Characterisation is, ironically, a problem once you move away from the regulars. The park is mostly empty apart from guests in danger. (There hardly seem to be any; I don’t think they had names.) Unlike Westworld, the attractions haven’t risen up all by themselves, but because of three disgruntled and psychotic triplets named Asia, Africa and Antarctica. They have a gift for android design as well as some murderous tendencies. They also have a peculiar relationship with their parents — President Hoover, their seemingly distant and unaffectionate father, and their comatose mother Elizabethan whom they may have murdered.
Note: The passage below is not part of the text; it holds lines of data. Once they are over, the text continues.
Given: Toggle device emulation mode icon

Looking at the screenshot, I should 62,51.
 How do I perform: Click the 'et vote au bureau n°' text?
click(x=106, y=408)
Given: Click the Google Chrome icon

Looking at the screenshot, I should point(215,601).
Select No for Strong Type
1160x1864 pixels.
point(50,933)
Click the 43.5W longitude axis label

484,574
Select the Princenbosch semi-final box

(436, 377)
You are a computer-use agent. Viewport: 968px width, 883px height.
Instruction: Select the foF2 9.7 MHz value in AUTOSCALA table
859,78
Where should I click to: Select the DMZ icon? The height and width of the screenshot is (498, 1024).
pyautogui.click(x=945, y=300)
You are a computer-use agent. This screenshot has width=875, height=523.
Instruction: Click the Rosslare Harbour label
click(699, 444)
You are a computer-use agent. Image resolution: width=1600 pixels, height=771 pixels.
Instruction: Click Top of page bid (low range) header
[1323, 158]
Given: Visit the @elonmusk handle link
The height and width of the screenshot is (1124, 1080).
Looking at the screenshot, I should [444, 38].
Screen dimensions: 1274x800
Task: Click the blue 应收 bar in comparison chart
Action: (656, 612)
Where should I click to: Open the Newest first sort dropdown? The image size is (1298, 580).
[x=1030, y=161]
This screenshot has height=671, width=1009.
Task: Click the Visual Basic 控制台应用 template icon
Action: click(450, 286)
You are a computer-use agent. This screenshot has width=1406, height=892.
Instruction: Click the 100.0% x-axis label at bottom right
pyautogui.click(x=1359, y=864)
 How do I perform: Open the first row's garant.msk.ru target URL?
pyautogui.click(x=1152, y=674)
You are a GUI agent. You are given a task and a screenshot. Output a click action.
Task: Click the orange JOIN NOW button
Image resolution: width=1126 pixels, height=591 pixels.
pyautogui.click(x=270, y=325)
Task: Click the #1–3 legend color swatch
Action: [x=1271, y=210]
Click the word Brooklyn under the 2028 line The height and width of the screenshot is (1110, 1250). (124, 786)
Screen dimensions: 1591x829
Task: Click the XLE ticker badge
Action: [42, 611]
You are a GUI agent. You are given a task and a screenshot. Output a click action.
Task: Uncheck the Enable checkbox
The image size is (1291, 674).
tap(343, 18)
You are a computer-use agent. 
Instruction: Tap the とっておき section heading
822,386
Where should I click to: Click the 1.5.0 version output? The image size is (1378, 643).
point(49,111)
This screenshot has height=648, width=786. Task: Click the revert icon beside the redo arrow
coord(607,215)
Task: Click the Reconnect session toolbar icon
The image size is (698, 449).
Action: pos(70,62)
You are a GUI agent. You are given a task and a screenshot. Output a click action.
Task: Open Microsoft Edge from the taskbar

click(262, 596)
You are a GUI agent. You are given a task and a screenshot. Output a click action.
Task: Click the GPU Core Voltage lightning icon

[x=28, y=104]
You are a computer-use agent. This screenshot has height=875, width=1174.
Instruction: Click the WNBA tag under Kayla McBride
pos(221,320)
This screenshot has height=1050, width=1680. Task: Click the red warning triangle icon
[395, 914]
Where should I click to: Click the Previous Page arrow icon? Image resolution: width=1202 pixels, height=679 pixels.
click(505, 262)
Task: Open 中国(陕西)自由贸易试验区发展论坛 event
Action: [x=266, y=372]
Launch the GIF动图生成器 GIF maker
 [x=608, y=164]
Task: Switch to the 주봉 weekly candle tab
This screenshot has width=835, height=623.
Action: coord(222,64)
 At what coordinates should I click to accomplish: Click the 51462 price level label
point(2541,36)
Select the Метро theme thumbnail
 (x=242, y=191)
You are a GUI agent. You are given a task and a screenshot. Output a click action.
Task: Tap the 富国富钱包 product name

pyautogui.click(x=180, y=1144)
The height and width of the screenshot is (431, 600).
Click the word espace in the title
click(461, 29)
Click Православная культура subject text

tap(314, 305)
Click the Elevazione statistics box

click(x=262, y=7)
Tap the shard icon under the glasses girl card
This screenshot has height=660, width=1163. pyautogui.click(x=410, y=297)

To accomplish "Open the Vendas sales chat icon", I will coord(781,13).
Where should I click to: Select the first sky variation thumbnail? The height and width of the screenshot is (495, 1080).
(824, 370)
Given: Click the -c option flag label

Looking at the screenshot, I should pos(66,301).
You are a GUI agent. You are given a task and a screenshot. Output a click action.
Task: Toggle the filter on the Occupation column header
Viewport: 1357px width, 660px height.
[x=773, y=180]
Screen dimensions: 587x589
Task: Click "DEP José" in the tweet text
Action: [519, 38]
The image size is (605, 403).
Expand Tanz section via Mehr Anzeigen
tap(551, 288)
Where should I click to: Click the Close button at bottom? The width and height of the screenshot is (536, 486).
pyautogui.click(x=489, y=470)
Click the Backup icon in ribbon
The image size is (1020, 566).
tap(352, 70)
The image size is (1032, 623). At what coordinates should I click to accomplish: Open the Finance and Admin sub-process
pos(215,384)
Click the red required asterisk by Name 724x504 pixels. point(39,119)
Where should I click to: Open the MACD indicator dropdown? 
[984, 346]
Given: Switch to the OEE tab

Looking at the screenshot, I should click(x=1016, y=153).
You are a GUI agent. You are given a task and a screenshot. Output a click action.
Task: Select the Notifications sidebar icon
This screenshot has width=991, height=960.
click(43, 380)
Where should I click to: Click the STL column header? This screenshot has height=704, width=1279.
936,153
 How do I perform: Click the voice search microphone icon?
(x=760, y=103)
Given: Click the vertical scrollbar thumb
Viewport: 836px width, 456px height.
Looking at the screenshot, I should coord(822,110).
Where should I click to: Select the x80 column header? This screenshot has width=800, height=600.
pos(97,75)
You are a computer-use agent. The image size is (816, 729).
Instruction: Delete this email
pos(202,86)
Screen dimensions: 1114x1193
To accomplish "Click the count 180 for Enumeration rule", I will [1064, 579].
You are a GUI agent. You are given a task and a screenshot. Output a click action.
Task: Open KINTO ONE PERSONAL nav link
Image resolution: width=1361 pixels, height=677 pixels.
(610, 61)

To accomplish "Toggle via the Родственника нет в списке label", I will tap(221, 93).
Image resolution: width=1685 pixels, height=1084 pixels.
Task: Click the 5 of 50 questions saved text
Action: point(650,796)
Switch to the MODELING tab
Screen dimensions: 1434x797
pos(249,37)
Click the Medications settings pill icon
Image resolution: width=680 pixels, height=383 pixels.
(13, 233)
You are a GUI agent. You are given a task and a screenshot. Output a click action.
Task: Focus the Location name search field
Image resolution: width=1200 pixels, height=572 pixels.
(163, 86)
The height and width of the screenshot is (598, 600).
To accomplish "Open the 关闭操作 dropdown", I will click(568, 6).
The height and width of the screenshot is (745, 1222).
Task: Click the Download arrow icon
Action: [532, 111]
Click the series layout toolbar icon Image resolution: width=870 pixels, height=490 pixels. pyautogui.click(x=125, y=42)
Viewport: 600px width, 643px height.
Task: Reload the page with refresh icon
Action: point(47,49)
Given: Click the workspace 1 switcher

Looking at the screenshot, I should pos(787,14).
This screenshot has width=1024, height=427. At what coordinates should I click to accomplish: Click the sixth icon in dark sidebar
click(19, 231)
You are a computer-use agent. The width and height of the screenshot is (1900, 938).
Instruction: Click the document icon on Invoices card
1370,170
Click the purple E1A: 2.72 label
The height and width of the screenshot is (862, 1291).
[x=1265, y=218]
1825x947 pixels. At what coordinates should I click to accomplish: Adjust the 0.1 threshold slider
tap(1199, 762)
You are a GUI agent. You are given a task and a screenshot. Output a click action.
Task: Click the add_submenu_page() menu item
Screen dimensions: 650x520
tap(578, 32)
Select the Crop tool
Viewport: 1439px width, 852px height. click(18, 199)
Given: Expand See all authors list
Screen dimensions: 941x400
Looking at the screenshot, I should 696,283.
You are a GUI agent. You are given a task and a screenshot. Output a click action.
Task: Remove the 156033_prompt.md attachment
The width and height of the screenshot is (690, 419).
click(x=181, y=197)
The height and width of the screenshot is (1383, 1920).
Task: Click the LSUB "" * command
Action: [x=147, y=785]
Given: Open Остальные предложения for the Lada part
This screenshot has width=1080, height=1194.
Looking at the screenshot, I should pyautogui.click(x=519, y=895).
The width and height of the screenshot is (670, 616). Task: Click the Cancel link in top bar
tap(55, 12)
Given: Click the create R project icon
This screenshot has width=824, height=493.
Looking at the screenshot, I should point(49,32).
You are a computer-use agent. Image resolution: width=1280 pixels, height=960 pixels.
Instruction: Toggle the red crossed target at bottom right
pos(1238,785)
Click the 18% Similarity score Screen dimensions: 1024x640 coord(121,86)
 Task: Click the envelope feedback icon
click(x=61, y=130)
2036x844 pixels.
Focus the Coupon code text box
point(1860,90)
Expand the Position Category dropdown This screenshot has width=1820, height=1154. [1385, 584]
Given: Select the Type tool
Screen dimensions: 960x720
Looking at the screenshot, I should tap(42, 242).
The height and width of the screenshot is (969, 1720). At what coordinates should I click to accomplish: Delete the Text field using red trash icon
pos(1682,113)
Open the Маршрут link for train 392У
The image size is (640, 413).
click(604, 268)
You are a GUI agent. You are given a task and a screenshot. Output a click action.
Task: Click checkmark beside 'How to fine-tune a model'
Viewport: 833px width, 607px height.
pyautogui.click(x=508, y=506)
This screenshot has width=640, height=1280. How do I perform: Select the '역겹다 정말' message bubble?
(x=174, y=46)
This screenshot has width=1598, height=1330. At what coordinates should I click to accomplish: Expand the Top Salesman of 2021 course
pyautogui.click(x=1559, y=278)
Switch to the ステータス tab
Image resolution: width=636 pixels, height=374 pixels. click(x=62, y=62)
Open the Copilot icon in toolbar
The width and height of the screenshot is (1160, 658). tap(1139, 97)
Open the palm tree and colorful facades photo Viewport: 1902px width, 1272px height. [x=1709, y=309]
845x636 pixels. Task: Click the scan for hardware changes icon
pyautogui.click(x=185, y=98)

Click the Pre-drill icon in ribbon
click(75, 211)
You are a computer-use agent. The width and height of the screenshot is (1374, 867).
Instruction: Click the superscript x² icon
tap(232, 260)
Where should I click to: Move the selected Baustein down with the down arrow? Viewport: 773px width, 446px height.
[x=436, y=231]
EarthWorld drifts from a fizzy farce into a black comedy whenever they’re around, which in itself isn’t a bad thing (the twisted family dynamic feels like something out of a Robert Shearman script), but it’s jarring, and it makes it difficult to care about them, or any of the action that occurs away from the Doctor, Anji and Fitz. EarthWorld ultimately boils down to a family drama about these weirdo triplets and their parents, which combined with the limited rewards of Funny Theme Park has the effect of making the whole endeavour feel aggressively trivial; the only moments that land are the ones that are tacitly about the regulars instead. Other side characters include Venna Durwell, park director with a random homicidal bent and Presidential confidant Hanstrum; they may occasionally be important to the plot but I still had to look up their names just now. (After one of them died and a character referenced it I had to flick back through the book, as I’d entirely forgotten what happened to them.)
Look, I’m more of a character than a plot guy. EarthWorld’s (main) character journeys may have been built on top of some tinsel but they’re terrific. Sure, I would rather the rest of it held up as well, but I’m confident that this sort of thing won’t always be a problem for Rayner. Indeed, The Squire’s Crystal was next for her, wringing character development out of a bodyswap and a series of inevitable misunderstandings — perhaps that’s a better example of finding a plot the same size as the story. EarthWorld is good enough where it counts that I’d be happy for Rayner to become a Blum-and-Orman-ish fixture. The rest of it is at least pretty funny. How could I stay mad at a book that has a cosplaying Elvis begin a death match with “You gonna be lonesome tonight — in the grave!”